■ Work to be completed: The records follow. Transcribe only the lines from the line containing "Task: Go to the Домашняя страница tab" through the end, both ends included, and leave out the pictures.

Dataset entries
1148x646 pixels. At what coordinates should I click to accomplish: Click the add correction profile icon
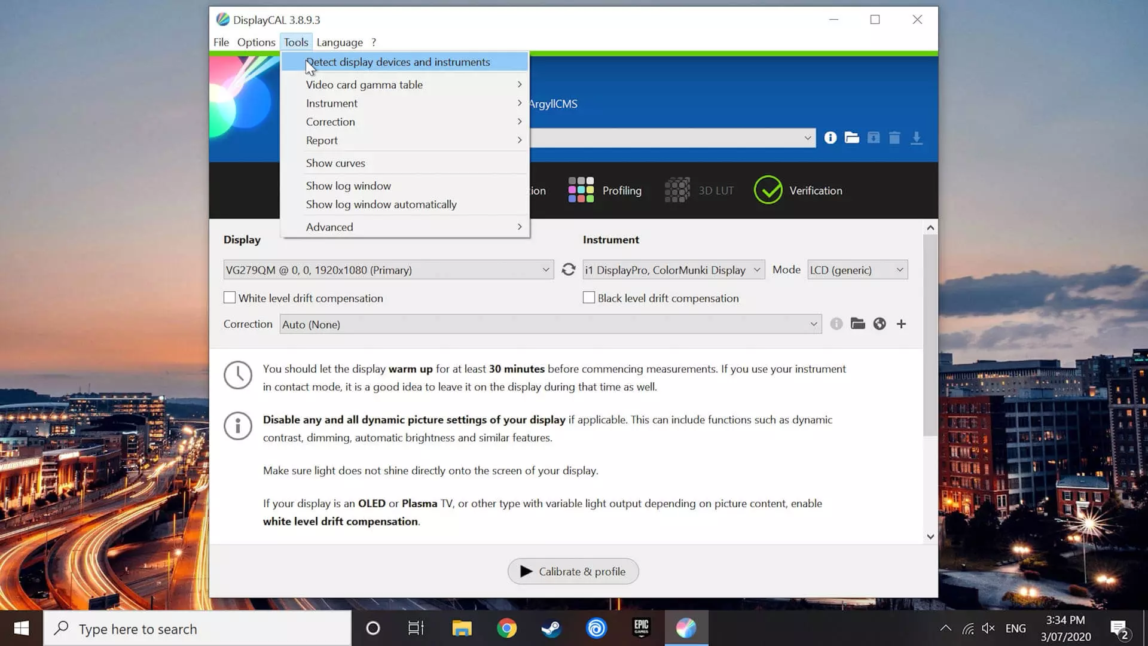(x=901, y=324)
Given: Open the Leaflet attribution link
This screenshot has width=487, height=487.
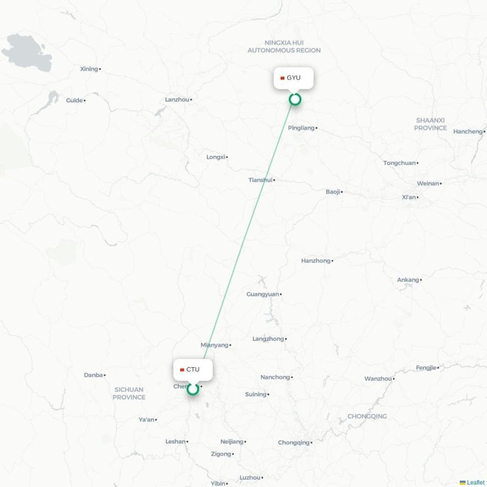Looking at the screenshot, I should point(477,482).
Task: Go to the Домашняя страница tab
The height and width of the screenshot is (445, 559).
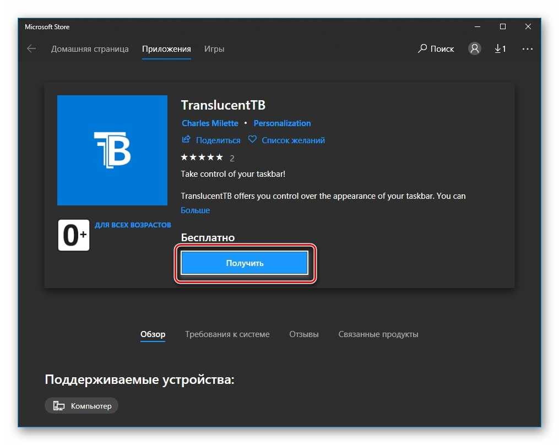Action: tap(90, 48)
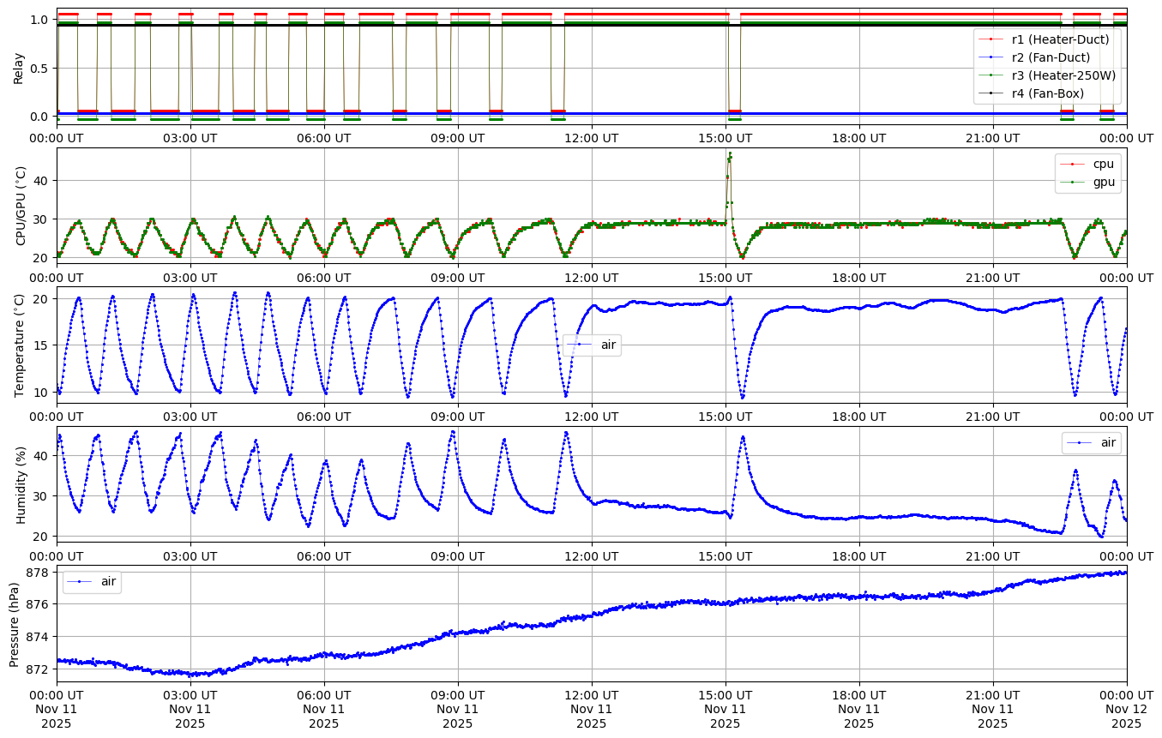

■ Completed task:
Task: Go to the Домашняя страница tab
The height and width of the screenshot is (445, 559).
Action: tap(90, 48)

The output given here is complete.